Joseph Nuesse Papers, circa 1841-circa 1925

Scope and Content Note

The papers presented in this collection consist of documents, photocopies of letters received by Joseph and Theresa Nuesse, and supplementary documents and letters of biographical significance. They include all the papers that Joseph preserved in a cigar box that he kept in a drawer of a chest in his bedroom.

The documents in this collection either establish biographical facts or pertain to real property transactions. The original biographical documents kept by Joseph Nuesse are supplemented, as noted in each case, by photocopies or certificates of records that are relevant. The photocopies of the first four items from Bredenborn records were obtained by a great-grandson of Joseph and Theresa, Leon J. Long of Fort Worth, Texas, through the courtesy of the Family History Center of the Church of Jesus Christ of Latter-day Saints at Sturgeon Bay. Other photocopies as noted are also owed to him.

All of the letters in this collection are photocopies of the originals, arranged in chronological order. Except as explained in the contents, the original letters were addressed to Joseph and Theresa Nuesse by their relatives in Germany during the period from 1891 to 1920. The originals were sent to Friedrich Potthast (now deceased) of Paderborn, Germany and was a son of Heinrich Potthast, half-brother of Joseph Nuesse. Since the earliest of the letters is from 1891, twenty-two years after the arrival of the addressees in the United States, it is probable that earlier letters were received but not preserved. Probably, also, not all letters received after 1891 were preserved.

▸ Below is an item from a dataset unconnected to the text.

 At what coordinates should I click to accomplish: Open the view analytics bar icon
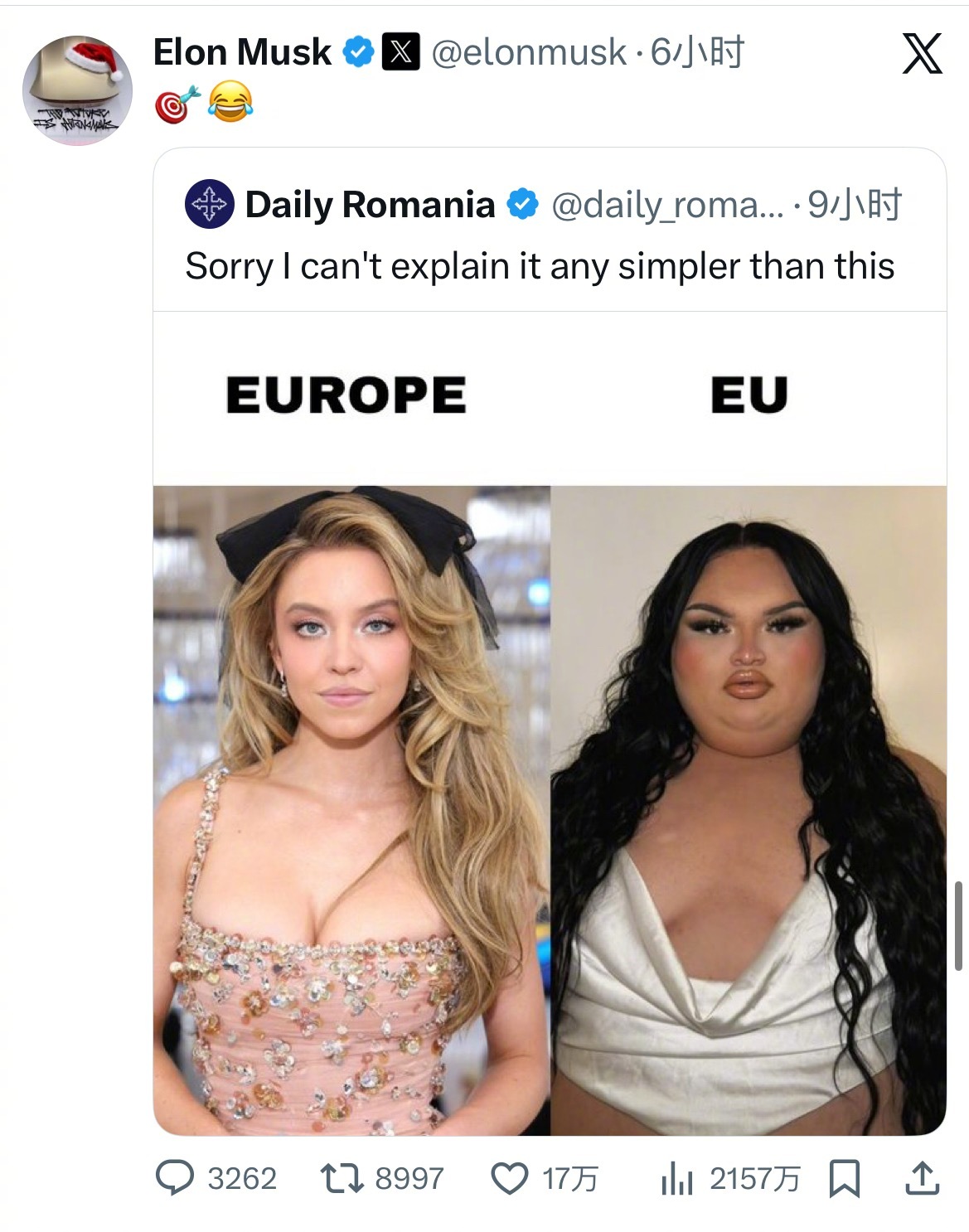point(676,1179)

The letters document conditions of life and social change in the Bredenborn area at the turn of the century and after World War I. Of particular interest are the anecdotal reports of infant mortality, care of the aged, religious expression and practice, conditions of labor, enclosure of farmlands, and conflict of social classes.

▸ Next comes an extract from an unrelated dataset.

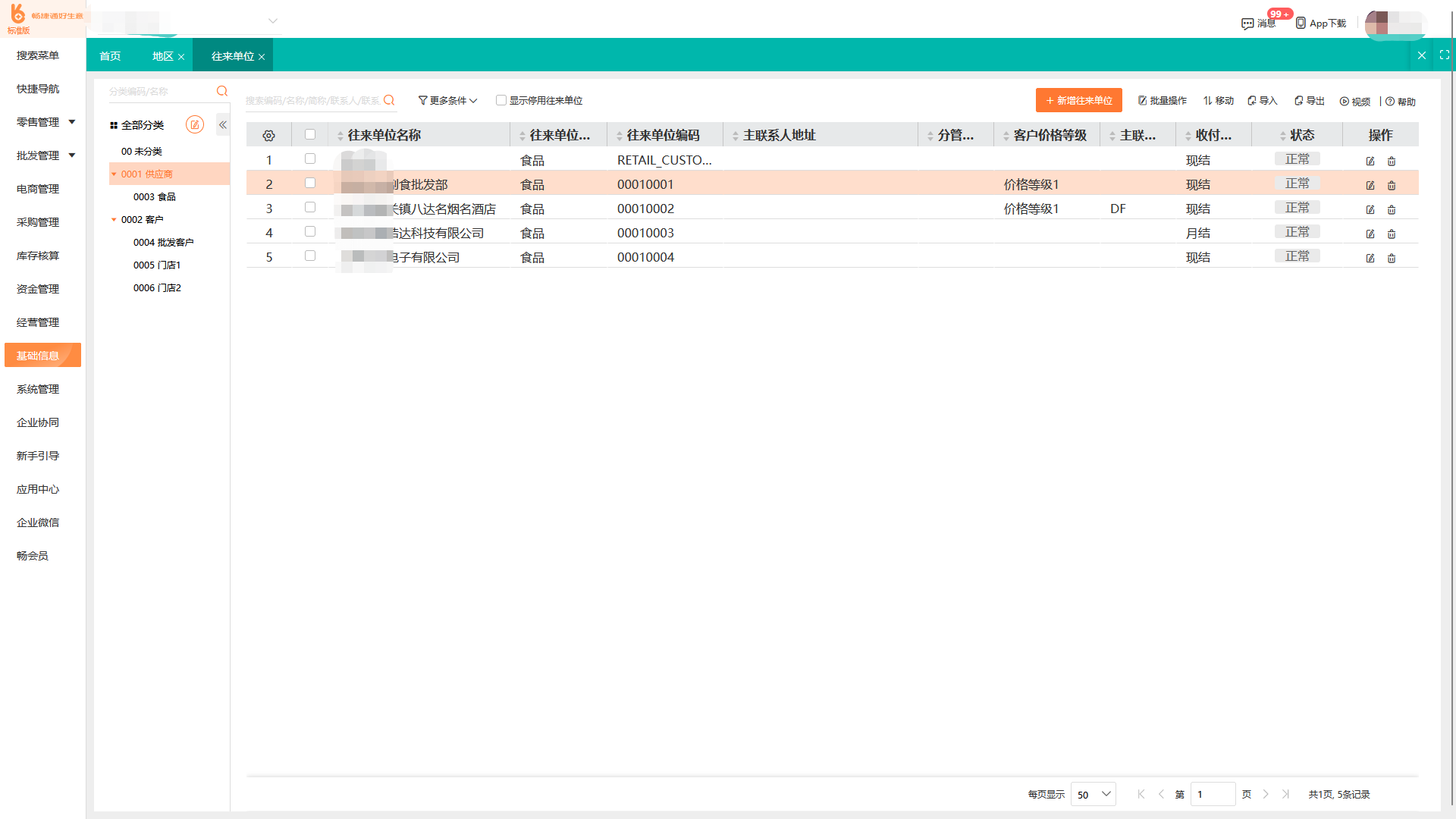
Task: Expand 更多条件 dropdown filter
Action: point(450,100)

Of special interest in the last letter of Heinrich Potthast and in the letters of Heinrich and Albert Becker are descriptions of conditions in the Bredenborn area following the defeat of Germany in World War I. These last letters were sent by an unrelated resident of Bredenborn and his son to the former's daughter in Marquette, Michigan, and forwarded by her to Frank Golueke of Menominee, Michigan, who was also a native of Bredenborn. He passed the letters on to Joseph Nuesse.

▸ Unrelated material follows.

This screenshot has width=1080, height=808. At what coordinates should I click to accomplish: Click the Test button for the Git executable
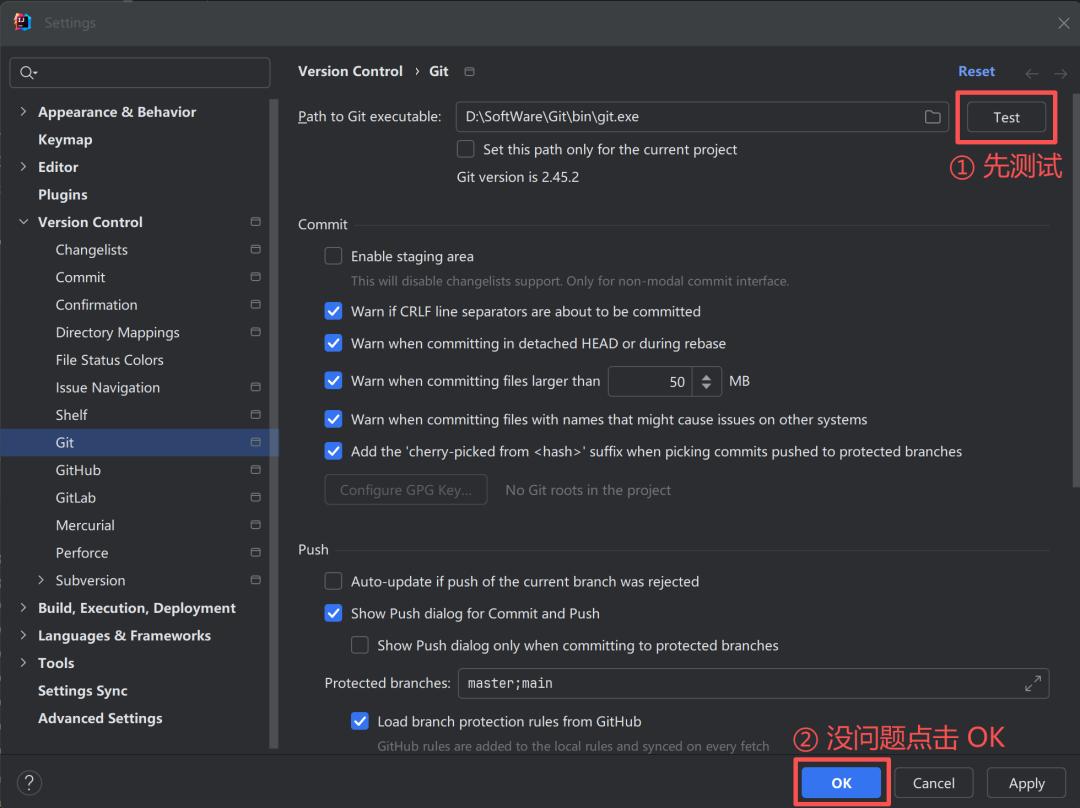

Enclosed with the letters, as aids to users of the papers, are transcriptions and translations made by the compiler C. Joseph Nuesse and others who assisted him in reading and translating the old German script, in which the letters were written. Gratitude for assistance is owed particularly to the compiler's mother, Salome Martens Nuesse, to a colleague at The Catholic University of America, Ingrid Merkel, and to a friend, George Zinnemann.